Designing Data Intensive Applications: Ch1. Reliable, Scalable and Maintainable Applications

Welcome to a new series where we discuss a book called Designing Data Intensive Applications by Martin Kleppmann. This is book is widely considered as an encyclopedia of modern data engineering as it discusses a very broad scope that almost touches on every aspect of modern data systems. In this series, I will be summarizing this book, discussing more on the important topics and throwing in some personal knowledge from my experience with building data systems.

The book is split into 3 main parts, namely:

Foundations of Data Systems: Which discusses topics such as general system properties, data models and query languages, storage systems, data encoding, etc.
Distributed Data: Which discusses topics like data replication, partitioning, transactions, consistency and consensus, etc.
Derived Data: Which discusses topics like batch and stream processing.

In this article, we will discuss chapter one which is a discussion regarding general systems properties like reliability, scalability and maintainability, explain what they mean and present different ways of thinking about them.

What is a Data Intensive Application?

The current trend in systems which has been there over the past few years is that systems are no longer CPU-intensive, i.e. the computations are not the limiting factor anymore, rather new systems tend to be dealing with massive amounts of data that needs to be index quickly, stored reliably and processed in a timely manner. This trend introduced data intensive systems.

A data-intensive application is typically built from standard building blocks that provide commonly needed functionality.

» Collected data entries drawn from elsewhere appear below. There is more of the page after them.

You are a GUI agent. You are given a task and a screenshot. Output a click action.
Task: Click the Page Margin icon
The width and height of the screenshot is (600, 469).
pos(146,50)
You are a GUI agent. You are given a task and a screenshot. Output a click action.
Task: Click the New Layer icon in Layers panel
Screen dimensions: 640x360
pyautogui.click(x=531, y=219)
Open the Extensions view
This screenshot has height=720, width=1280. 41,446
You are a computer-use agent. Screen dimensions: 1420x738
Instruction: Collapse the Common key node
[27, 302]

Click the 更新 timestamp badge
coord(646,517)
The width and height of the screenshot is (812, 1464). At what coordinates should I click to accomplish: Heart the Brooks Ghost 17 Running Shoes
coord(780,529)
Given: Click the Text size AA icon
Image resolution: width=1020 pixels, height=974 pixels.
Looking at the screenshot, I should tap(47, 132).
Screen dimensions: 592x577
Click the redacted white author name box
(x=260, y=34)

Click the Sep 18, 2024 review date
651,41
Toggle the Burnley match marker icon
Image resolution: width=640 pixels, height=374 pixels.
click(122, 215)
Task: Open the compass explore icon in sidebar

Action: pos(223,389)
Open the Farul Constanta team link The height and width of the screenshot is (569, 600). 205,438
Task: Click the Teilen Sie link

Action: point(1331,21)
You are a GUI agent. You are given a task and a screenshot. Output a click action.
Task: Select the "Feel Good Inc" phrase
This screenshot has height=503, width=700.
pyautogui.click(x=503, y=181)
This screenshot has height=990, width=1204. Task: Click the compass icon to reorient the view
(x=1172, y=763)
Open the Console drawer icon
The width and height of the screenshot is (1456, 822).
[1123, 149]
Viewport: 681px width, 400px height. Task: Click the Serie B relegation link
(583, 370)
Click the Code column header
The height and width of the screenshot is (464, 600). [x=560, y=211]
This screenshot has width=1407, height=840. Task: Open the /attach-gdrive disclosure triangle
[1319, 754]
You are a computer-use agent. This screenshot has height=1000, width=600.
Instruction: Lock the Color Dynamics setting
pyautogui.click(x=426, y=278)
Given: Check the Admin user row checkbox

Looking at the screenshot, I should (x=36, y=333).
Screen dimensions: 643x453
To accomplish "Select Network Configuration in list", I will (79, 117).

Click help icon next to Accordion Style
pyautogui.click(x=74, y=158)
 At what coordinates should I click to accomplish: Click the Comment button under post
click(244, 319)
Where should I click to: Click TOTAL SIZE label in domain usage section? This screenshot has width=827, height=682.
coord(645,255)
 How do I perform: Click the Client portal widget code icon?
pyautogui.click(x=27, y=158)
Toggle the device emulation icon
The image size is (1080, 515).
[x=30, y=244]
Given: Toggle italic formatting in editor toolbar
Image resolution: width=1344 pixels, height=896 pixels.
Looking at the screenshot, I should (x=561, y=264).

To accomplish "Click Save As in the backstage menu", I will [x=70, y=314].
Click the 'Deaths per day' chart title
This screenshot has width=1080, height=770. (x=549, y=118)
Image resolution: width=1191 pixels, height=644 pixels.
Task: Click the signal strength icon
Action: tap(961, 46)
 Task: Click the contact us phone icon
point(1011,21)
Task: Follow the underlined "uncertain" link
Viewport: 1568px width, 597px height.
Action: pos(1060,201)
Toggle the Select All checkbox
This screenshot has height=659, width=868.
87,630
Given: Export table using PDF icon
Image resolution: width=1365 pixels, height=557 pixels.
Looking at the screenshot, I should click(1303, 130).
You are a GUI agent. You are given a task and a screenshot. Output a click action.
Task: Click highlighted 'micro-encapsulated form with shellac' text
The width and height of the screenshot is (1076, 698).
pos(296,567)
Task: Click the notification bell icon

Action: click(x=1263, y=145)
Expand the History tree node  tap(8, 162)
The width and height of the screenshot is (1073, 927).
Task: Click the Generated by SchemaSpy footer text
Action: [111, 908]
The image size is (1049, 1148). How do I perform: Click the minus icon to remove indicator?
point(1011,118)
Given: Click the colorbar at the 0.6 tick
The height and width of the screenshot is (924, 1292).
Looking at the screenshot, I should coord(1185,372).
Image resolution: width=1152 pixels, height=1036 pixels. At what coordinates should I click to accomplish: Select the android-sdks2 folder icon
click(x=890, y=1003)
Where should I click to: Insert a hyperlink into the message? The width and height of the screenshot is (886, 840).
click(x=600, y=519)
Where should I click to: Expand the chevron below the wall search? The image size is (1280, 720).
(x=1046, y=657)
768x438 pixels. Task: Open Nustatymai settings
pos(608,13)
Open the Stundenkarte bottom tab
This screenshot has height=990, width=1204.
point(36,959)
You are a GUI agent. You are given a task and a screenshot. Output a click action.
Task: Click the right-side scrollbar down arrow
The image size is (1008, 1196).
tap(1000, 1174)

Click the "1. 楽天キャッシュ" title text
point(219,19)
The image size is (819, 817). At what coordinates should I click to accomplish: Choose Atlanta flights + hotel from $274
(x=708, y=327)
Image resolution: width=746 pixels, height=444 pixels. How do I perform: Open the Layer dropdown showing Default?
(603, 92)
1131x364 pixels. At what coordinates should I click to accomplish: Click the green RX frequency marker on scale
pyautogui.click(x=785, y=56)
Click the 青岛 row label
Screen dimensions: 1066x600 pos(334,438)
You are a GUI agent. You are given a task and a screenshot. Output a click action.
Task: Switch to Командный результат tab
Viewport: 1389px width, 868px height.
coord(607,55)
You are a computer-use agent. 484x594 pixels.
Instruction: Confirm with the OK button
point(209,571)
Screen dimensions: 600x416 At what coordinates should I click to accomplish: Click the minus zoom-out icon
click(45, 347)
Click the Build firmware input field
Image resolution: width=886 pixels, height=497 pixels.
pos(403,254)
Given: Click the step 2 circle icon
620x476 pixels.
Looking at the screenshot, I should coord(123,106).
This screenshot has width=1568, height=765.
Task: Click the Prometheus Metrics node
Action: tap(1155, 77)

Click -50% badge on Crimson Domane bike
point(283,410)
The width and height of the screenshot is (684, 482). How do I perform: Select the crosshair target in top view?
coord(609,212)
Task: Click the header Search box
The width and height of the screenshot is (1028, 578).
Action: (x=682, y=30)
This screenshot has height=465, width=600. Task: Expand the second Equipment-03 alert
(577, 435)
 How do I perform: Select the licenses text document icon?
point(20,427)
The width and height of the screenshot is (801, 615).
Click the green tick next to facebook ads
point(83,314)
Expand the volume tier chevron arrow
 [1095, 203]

For example, many applications need to:

Persist data so that it or other applications can find it (databases).
Remember the result of frequently done queries to serve them faster (caches).
Store data in a way that allows keyword searches or aggregations (search indexes).
Handle data ingestion asynchronously or send messages (stream processing and messaging queues).
Periodically crunch large amounts of accumulated data (batch processing).

While the previously mentioned sounds obvious and probably any software engineer know one or two tools for each of the above, but the reality is not that simple. There are many database systems with different characteristics, because different applications have different requirements. There are various approaches to caching, several ways of building search indexes, and so on. When building an application, we still need to figure out which tools and which approaches are the most appropriate for the task at hand. And it can be hard to combine tools when you need to do something that a single tool cannot do alone.

Thinking About Data Systems

Firstly, people typically think of data systems as different categories, for example, caches and message queues. Although under hood, they may share the same infrastructure, for example a messaging queue tool like Sidekiq uses a cache like Redis under the hood. They have similar infrastructure but different access patterns and thus different usecases.

💡Trivia

How does Sidekiq uses Redis to build its queues? If you dig deep into this you will find the following:

// Sidekiq establishes it's queues as Redis lists
// Those lists usually have names with the following form:
// <sidekiq_namespace>:queue:<queue_name>

// So for example, a queue called `default`
// in a sidekiq instance running in production, will be named:
// `production:queue:default`

// Sidekiq employs many useful Redis commands to make this work
// maybe the most important one is `rpoplpush` which pops an element (a job)
// from one list and adds it to another list in an atomic fashion.
// This is used to move jobs around inside a sidekiq instance.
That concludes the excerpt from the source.